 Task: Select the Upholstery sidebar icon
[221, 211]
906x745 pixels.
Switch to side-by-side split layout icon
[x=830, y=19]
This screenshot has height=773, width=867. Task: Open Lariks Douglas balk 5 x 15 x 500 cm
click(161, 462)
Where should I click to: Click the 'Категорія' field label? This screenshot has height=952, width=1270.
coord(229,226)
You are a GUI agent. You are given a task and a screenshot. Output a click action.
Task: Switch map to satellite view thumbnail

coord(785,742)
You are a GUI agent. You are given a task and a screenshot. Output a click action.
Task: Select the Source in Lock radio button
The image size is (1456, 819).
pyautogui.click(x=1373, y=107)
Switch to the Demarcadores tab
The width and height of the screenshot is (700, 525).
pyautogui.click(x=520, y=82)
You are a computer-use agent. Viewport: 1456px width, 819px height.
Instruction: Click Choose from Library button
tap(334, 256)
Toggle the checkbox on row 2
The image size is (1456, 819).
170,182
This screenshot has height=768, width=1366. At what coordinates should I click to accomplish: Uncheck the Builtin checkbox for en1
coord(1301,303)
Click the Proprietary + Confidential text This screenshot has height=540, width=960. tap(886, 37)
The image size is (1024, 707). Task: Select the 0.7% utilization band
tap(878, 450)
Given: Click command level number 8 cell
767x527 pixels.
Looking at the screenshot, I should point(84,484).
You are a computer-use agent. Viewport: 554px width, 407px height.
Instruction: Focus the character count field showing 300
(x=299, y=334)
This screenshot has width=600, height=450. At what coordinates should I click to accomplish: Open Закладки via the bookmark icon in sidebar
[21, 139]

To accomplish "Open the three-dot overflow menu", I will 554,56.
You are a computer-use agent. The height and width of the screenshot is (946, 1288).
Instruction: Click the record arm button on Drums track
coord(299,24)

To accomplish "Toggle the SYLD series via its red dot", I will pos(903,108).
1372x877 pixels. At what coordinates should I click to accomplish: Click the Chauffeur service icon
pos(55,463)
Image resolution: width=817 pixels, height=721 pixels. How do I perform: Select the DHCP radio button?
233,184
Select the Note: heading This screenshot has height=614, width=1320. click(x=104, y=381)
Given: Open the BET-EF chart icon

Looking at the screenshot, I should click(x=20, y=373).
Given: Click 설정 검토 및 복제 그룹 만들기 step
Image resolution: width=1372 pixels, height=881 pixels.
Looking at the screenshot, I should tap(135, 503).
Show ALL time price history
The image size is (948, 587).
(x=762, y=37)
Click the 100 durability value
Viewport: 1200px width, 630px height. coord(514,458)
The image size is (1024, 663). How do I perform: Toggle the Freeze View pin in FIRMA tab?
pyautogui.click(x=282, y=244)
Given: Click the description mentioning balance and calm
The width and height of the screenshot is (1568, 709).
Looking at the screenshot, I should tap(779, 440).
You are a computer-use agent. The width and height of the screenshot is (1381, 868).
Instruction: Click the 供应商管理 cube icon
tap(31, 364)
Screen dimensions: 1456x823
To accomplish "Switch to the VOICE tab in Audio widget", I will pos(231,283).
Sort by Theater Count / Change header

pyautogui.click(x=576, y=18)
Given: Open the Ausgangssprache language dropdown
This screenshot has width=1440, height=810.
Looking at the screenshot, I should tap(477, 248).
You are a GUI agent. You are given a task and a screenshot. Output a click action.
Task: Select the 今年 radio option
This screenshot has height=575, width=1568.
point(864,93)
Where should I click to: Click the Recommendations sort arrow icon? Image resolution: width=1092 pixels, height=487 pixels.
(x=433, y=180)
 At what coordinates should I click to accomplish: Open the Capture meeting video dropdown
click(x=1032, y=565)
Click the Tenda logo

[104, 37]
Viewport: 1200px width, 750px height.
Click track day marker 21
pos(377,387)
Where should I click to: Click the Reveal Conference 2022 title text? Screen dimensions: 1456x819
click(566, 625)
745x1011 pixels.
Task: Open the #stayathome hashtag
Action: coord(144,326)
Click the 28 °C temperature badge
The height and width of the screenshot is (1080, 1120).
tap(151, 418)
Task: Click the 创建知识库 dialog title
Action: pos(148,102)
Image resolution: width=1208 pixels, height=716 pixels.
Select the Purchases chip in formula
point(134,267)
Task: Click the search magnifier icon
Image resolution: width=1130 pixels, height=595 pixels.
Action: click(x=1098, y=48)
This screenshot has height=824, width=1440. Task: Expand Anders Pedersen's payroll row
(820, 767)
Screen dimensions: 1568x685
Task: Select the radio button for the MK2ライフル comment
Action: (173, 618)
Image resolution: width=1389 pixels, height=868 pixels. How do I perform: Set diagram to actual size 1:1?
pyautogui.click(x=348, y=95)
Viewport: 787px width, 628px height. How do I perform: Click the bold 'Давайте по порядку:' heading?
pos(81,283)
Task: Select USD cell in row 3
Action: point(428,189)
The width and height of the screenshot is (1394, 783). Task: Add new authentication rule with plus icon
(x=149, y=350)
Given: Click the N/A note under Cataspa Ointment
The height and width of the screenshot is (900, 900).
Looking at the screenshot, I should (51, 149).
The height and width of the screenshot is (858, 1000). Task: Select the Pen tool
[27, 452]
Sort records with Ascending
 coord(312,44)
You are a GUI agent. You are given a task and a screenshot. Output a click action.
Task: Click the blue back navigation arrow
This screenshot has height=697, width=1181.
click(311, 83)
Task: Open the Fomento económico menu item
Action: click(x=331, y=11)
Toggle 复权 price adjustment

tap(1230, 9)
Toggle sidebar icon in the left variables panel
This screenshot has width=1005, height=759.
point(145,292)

• [Exercise goal]:
Reproduce all of the data above verbatim, keeping every line in its original order.

• [Exercise result]:
 Task: Select the Upholstery sidebar icon
[221, 211]
906x745 pixels.
Switch to side-by-side split layout icon
[x=830, y=19]
This screenshot has height=773, width=867. Task: Open Lariks Douglas balk 5 x 15 x 500 cm
click(161, 462)
Where should I click to: Click the 'Категорія' field label? This screenshot has height=952, width=1270.
coord(229,226)
You are a GUI agent. You are given a task and a screenshot. Output a click action.
Task: Switch map to satellite view thumbnail

coord(785,742)
You are a GUI agent. You are given a task and a screenshot. Output a click action.
Task: Select the Source in Lock radio button
The image size is (1456, 819).
pyautogui.click(x=1373, y=107)
Switch to the Demarcadores tab
The width and height of the screenshot is (700, 525).
pyautogui.click(x=520, y=82)
You are a computer-use agent. Viewport: 1456px width, 819px height.
Instruction: Click Choose from Library button
tap(334, 256)
Toggle the checkbox on row 2
The image size is (1456, 819).
170,182
This screenshot has height=768, width=1366. At what coordinates should I click to accomplish: Uncheck the Builtin checkbox for en1
coord(1301,303)
Click the Proprietary + Confidential text This screenshot has height=540, width=960. tap(886, 37)
The image size is (1024, 707). Task: Select the 0.7% utilization band
tap(878, 450)
Given: Click command level number 8 cell
767x527 pixels.
Looking at the screenshot, I should point(84,484).
You are a computer-use agent. Viewport: 554px width, 407px height.
Instruction: Focus the character count field showing 300
(x=299, y=334)
This screenshot has width=600, height=450. At what coordinates should I click to accomplish: Open Закладки via the bookmark icon in sidebar
[21, 139]

To accomplish "Open the three-dot overflow menu", I will 554,56.
You are a computer-use agent. The height and width of the screenshot is (946, 1288).
Instruction: Click the record arm button on Drums track
coord(299,24)

To accomplish "Toggle the SYLD series via its red dot", I will pos(903,108).
1372x877 pixels. At what coordinates should I click to accomplish: Click the Chauffeur service icon
pos(55,463)
Image resolution: width=817 pixels, height=721 pixels. How do I perform: Select the DHCP radio button?
233,184
Select the Note: heading This screenshot has height=614, width=1320. click(x=104, y=381)
Given: Open the BET-EF chart icon

Looking at the screenshot, I should click(x=20, y=373).
Given: Click 설정 검토 및 복제 그룹 만들기 step
Image resolution: width=1372 pixels, height=881 pixels.
Looking at the screenshot, I should tap(135, 503).
Show ALL time price history
The image size is (948, 587).
(x=762, y=37)
Click the 100 durability value
Viewport: 1200px width, 630px height. coord(514,458)
The image size is (1024, 663). How do I perform: Toggle the Freeze View pin in FIRMA tab?
pyautogui.click(x=282, y=244)
Given: Click the description mentioning balance and calm
The width and height of the screenshot is (1568, 709).
Looking at the screenshot, I should tap(779, 440).
You are a computer-use agent. The width and height of the screenshot is (1381, 868).
Instruction: Click the 供应商管理 cube icon
tap(31, 364)
Screen dimensions: 1456x823
To accomplish "Switch to the VOICE tab in Audio widget", I will pos(231,283).
Sort by Theater Count / Change header

pyautogui.click(x=576, y=18)
Given: Open the Ausgangssprache language dropdown
This screenshot has width=1440, height=810.
Looking at the screenshot, I should tap(477, 248).
You are a GUI agent. You are given a task and a screenshot. Output a click action.
Task: Select the 今年 radio option
This screenshot has height=575, width=1568.
point(864,93)
Where should I click to: Click the Recommendations sort arrow icon? Image resolution: width=1092 pixels, height=487 pixels.
(x=433, y=180)
 At what coordinates should I click to accomplish: Open the Capture meeting video dropdown
click(x=1032, y=565)
Click the Tenda logo

[104, 37]
Viewport: 1200px width, 750px height.
Click track day marker 21
pos(377,387)
Where should I click to: Click the Reveal Conference 2022 title text? Screen dimensions: 1456x819
click(566, 625)
745x1011 pixels.
Task: Open the #stayathome hashtag
Action: coord(144,326)
Click the 28 °C temperature badge
The height and width of the screenshot is (1080, 1120).
tap(151, 418)
Task: Click the 创建知识库 dialog title
Action: pos(148,102)
Image resolution: width=1208 pixels, height=716 pixels.
Select the Purchases chip in formula
point(134,267)
Task: Click the search magnifier icon
Image resolution: width=1130 pixels, height=595 pixels.
Action: click(x=1098, y=48)
This screenshot has height=824, width=1440. Task: Expand Anders Pedersen's payroll row
(820, 767)
Screen dimensions: 1568x685
Task: Select the radio button for the MK2ライフル comment
Action: (173, 618)
Image resolution: width=1389 pixels, height=868 pixels. How do I perform: Set diagram to actual size 1:1?
pyautogui.click(x=348, y=95)
Viewport: 787px width, 628px height. How do I perform: Click the bold 'Давайте по порядку:' heading?
pos(81,283)
Task: Select USD cell in row 3
Action: point(428,189)
The width and height of the screenshot is (1394, 783). Task: Add new authentication rule with plus icon
(x=149, y=350)
Given: Click the N/A note under Cataspa Ointment
The height and width of the screenshot is (900, 900).
Looking at the screenshot, I should (51, 149).
The height and width of the screenshot is (858, 1000). Task: Select the Pen tool
[27, 452]
Sort records with Ascending
 coord(312,44)
You are a GUI agent. You are given a task and a screenshot. Output a click action.
Task: Click the blue back navigation arrow
This screenshot has height=697, width=1181.
click(311, 83)
Task: Open the Fomento económico menu item
Action: click(x=331, y=11)
Toggle 复权 price adjustment

tap(1230, 9)
Toggle sidebar icon in the left variables panel
This screenshot has width=1005, height=759.
point(145,292)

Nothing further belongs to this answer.